Skills development, a must for financial independence
By 2020, our country will receive a "demographic dividend" — 65 per cent of the population will be under the age of 35. It would give the country a huge advantage, provided certain measures are taken. At present, statistics about unemployment rate among youth in India paint a dismal picture. According to the International Labour Organisation, in 2016, the global unemployment rate for youth stood at 13.1 per cent. Data by the Labour Bureau suggest that, during that period, India was on par with the global average —13.2 per cent of those between 18 and 29 years of age who were seeking a job in 2015-2016 remained unemployed.
As our country targets to become a global economic powerhouse, it needs to equip its workforce with employable skills and knowledge to make India a developed economy
Over the years, industry experts have argued that 'lack of opportunities' is a concern. But there is a greater concern — lack of skills which is looming large. According to the National Sample Survey, out of the 470 million people of working age in India, only 10 per cent receive any kind of training or access to skilled employment opportunities.
A recent employability report has found that over 80 percent of engineers in India are unemployable as they lack the technological skills required by employers. In today's age of globalization and technological volatility, skill building is an important instrument to increase the efficacy and quality of labour for improved productivity and economic growth. Skill development has emerged as a key strategy to realise the potential of demographic advantage of having the youngest workforce with an average age of 29 years in comparison with the advanced economies. It is a pivot to employ human resources available to improve our country's competitiveness and growth
Clearly, there's a huge mismatch between demand and supply when it comes to skilled workforce and employment opportunities, which could place a strain on the economy in the long run. Though recent initiatives such as "Skill India Mission" aim to train and create an employable skilled talent pool of 500 million people by 2020, there still is a long way to go.
We need to set up career counselling and guidance centres to sensitise, guide and counsel literate, employable youth on higher education, life skills enhancement and give them employment opportunities, especially for rural folk for whom getting a job or setting up a business can be hard to make them financially independent.

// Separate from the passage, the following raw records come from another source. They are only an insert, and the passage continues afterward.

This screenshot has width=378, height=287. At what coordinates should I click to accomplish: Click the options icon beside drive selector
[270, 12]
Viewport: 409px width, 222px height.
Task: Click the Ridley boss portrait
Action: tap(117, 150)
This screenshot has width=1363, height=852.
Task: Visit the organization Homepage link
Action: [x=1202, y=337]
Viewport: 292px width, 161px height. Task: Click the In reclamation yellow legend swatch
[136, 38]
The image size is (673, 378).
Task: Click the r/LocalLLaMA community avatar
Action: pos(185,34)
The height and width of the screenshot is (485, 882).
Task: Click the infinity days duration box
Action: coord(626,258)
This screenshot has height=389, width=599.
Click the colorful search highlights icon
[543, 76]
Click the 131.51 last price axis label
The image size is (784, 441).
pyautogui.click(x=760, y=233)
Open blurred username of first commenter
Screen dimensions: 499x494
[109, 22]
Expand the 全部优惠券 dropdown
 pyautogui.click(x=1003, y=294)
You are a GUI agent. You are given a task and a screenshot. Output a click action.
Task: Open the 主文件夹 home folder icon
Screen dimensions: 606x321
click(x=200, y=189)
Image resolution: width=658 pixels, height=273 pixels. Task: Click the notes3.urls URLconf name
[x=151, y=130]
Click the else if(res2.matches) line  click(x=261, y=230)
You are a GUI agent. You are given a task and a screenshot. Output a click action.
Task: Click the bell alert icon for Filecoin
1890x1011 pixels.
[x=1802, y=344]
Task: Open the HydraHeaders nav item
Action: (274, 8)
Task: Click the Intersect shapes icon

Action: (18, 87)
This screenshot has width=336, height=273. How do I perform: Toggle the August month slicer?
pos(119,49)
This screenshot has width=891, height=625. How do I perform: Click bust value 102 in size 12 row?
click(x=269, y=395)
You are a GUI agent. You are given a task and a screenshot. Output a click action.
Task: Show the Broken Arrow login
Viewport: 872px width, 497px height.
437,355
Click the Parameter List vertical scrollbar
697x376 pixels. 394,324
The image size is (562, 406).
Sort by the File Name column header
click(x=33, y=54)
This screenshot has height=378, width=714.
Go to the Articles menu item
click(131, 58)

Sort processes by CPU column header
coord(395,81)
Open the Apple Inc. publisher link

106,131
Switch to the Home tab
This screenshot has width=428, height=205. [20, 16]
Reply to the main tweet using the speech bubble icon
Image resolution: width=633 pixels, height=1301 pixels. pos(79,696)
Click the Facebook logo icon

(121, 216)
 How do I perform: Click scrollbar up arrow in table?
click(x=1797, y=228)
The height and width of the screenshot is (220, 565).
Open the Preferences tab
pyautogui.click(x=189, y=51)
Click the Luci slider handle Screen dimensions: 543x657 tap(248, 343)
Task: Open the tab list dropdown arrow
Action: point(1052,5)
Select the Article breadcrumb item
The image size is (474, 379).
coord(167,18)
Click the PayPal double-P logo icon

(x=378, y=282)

The main goal is to create opportunities, space and scope for the development of the talents of the Indian youth and to develop more of those sectors which have already been put under skill development for the last so many years and also to identify new sectors for skill development.
We need to put emphasis to skill the youth in such a way so that they get employment and also improve entrepreneurship. Skill training needs to Provide training, support and guidance for all occupations that were of traditional type like carpenters, cobblers, welders, blacksmiths, masons, nurses, tailors, weavers etc. Also more emphasis to be given on new areas like construction, transportation, textile, gem industry, jewellery designing, banking, tourism and various other sectors, where skill development is inadequate or nil.
Skill development will
• eradicate unemployment and poverty.
• Increase capacity & capability of existing system to ensure equitable access to all.
• It will promote lifelong learning, maintaining quality and relevance, according to changing requirement particularly of emerging knowledge economy.
• It will channelize the vast potential of indigenous man power.
• It will transform India into a diversified and internationally-competitive economy.